Thanks Al, the amount of knowledge some of you guys have never ceases to amaze me!


----------



## slotcarman12078 (Oct 3, 2008)

I was talking the orange and brown Makos, and the Torinos are kinda HTF also.


----------



## Greg W (May 22, 2013)

The screw post length would determine if was slated for cigarbox/speedline.
I will look for bumpers and glass, think might have some.


----------



## slotcardan (Jun 9, 2012)

..........


----------



## Dyno Dom (May 26, 2007)

slots-n-stuff said:


> They are originals - a huge stash was found... when Land of Oohs & Oz purchased Dave's Hobby Store (New York) inventory....
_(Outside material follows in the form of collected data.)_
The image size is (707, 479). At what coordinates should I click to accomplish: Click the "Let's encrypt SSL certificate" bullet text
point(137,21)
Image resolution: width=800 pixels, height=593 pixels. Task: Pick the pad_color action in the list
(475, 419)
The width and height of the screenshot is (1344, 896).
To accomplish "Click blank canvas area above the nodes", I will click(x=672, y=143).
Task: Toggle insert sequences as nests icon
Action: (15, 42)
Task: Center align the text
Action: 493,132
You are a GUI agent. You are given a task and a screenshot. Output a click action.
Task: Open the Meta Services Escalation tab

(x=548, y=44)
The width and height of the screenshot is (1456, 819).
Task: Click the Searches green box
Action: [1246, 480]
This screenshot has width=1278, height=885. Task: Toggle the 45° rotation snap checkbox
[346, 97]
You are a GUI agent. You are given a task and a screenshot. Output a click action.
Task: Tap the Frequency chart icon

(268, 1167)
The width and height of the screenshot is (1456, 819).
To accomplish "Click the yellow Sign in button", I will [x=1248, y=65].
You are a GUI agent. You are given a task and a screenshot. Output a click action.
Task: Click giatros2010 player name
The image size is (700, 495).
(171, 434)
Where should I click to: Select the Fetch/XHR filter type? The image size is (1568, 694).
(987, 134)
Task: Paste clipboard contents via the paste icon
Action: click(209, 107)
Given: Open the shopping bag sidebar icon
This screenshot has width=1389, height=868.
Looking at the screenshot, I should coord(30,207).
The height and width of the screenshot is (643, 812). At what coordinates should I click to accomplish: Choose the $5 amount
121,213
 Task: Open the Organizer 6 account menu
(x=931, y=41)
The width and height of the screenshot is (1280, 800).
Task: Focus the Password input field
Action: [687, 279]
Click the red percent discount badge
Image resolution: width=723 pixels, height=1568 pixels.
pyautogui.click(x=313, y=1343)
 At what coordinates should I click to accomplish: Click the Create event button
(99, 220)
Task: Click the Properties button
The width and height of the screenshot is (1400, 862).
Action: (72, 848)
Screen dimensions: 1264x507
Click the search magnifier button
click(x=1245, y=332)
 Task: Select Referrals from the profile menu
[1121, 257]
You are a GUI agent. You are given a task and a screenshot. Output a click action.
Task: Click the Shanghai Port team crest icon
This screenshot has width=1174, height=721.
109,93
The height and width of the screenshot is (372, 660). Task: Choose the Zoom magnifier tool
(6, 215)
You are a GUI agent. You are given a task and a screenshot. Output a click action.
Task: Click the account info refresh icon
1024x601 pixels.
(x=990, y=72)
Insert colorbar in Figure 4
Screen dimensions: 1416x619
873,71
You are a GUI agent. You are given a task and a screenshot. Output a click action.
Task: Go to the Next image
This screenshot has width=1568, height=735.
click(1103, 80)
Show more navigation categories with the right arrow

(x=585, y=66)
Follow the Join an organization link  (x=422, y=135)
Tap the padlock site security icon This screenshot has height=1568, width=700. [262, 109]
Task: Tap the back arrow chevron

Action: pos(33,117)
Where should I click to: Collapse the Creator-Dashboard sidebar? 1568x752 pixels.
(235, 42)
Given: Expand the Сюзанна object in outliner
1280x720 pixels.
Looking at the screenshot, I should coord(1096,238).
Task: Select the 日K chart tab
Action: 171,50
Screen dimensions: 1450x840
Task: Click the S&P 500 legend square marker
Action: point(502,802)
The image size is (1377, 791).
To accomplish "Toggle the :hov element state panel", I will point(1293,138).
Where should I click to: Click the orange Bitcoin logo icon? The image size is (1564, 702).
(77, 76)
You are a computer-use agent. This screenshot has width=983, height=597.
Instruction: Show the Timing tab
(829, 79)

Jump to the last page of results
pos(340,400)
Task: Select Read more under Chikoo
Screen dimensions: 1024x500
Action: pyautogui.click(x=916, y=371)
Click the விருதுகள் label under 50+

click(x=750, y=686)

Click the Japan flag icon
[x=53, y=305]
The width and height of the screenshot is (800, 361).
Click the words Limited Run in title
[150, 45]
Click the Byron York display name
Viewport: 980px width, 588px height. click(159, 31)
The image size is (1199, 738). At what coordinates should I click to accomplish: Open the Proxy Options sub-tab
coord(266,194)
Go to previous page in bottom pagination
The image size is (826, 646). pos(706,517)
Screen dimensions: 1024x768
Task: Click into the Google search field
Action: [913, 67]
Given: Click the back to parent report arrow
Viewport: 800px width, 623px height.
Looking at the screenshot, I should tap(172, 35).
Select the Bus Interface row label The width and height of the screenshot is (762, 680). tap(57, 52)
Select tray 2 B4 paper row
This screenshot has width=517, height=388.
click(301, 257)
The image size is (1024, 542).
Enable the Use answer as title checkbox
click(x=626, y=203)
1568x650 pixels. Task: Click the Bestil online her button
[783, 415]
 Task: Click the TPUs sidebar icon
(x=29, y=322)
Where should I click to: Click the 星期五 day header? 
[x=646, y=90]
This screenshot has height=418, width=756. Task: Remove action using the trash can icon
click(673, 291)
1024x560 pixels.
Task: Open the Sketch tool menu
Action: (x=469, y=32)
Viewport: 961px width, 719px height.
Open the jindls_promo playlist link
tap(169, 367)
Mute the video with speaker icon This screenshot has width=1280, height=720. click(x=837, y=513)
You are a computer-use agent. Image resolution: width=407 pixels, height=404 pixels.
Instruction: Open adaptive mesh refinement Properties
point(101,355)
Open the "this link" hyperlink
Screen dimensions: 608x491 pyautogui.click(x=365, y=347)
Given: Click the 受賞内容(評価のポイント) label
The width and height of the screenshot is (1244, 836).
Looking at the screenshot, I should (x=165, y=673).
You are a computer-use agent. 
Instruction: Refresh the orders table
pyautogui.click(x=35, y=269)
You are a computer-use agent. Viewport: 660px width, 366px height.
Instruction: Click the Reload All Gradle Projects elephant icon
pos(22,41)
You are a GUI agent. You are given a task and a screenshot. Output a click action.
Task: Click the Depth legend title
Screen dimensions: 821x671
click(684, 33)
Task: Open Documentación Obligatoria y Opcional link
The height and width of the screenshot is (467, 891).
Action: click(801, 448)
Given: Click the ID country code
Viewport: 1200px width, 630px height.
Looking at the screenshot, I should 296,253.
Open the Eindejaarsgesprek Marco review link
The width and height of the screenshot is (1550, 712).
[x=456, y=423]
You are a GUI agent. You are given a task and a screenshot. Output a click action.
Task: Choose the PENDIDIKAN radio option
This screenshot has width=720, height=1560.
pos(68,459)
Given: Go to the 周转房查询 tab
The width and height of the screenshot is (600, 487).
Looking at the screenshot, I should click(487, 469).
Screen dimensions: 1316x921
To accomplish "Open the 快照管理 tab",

Was that Dave's Hobby on Atlantic Ave in Freeport, LI?


----------



## slots-n-stuff (Oct 18, 2006)

Dyno Dom said:


> Was that Dave's Hobby on Atlantic Ave in Freeport, LI?


Yes... Did you know Dave?


----------



## Dyno Dom (May 26, 2007)

Not personally but I've been going to his shop for many years.
I used to compete in his model car contests, a kit would be purchased at his shop
and he would place an orange sticker on the side box for contest verification.
I probably have some kits with Dave's stickers on them.
His wife worked in the shop and the children too when younger.
Dave used to sell boat trailers too. How is he?


----------



## Rich Dumas (Sep 3, 2008)

Road Race Replicas has reproduction chrome and glass parts for Aurora bodies.


----------